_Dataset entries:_
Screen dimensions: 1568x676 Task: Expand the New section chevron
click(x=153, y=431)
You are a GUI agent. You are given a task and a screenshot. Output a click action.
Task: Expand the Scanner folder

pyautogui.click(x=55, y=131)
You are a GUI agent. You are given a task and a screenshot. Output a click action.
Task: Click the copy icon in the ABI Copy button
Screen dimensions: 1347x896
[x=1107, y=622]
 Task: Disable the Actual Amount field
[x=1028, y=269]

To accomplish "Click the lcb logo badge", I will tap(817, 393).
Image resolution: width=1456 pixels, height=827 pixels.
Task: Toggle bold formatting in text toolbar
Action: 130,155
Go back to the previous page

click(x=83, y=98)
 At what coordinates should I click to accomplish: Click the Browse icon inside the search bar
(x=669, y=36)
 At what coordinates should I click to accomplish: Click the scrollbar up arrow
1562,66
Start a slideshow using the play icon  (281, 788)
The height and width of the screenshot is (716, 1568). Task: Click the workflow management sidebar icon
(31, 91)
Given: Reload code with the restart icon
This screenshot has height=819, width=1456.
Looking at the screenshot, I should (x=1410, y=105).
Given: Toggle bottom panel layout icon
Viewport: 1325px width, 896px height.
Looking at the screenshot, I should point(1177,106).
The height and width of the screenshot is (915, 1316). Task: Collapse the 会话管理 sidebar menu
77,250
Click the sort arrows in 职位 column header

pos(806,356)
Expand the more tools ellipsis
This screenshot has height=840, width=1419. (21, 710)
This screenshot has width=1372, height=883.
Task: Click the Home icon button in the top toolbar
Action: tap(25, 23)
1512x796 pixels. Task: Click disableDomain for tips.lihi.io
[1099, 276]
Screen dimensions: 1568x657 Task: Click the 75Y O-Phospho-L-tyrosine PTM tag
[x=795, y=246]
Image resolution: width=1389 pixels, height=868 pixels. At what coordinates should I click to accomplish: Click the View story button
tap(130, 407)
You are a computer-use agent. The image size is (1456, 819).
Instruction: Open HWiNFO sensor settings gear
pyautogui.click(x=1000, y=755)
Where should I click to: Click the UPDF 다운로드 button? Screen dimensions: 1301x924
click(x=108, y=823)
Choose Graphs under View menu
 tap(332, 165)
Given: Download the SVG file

_What is being asked:_
Retype every entry exactly.

_Task result:_
Screen dimensions: 1568x676 Task: Expand the New section chevron
click(x=153, y=431)
You are a GUI agent. You are given a task and a screenshot. Output a click action.
Task: Expand the Scanner folder

pyautogui.click(x=55, y=131)
You are a GUI agent. You are given a task and a screenshot. Output a click action.
Task: Click the copy icon in the ABI Copy button
Screen dimensions: 1347x896
[x=1107, y=622]
 Task: Disable the Actual Amount field
[x=1028, y=269]

To accomplish "Click the lcb logo badge", I will tap(817, 393).
Image resolution: width=1456 pixels, height=827 pixels.
Task: Toggle bold formatting in text toolbar
Action: 130,155
Go back to the previous page

click(x=83, y=98)
 At what coordinates should I click to accomplish: Click the Browse icon inside the search bar
(x=669, y=36)
 At what coordinates should I click to accomplish: Click the scrollbar up arrow
1562,66
Start a slideshow using the play icon  (281, 788)
The height and width of the screenshot is (716, 1568). Task: Click the workflow management sidebar icon
(31, 91)
Given: Reload code with the restart icon
This screenshot has height=819, width=1456.
Looking at the screenshot, I should (x=1410, y=105).
Given: Toggle bottom panel layout icon
Viewport: 1325px width, 896px height.
Looking at the screenshot, I should point(1177,106).
The height and width of the screenshot is (915, 1316). Task: Collapse the 会话管理 sidebar menu
77,250
Click the sort arrows in 职位 column header

pos(806,356)
Expand the more tools ellipsis
This screenshot has height=840, width=1419. (21, 710)
This screenshot has width=1372, height=883.
Task: Click the Home icon button in the top toolbar
Action: tap(25, 23)
1512x796 pixels. Task: Click disableDomain for tips.lihi.io
[1099, 276]
Screen dimensions: 1568x657 Task: Click the 75Y O-Phospho-L-tyrosine PTM tag
[x=795, y=246]
Image resolution: width=1389 pixels, height=868 pixels. At what coordinates should I click to accomplish: Click the View story button
tap(130, 407)
You are a computer-use agent. The image size is (1456, 819).
Instruction: Open HWiNFO sensor settings gear
pyautogui.click(x=1000, y=755)
Where should I click to: Click the UPDF 다운로드 button? Screen dimensions: 1301x924
click(x=108, y=823)
Choose Graphs under View menu
 tap(332, 165)
Given: Download the SVG file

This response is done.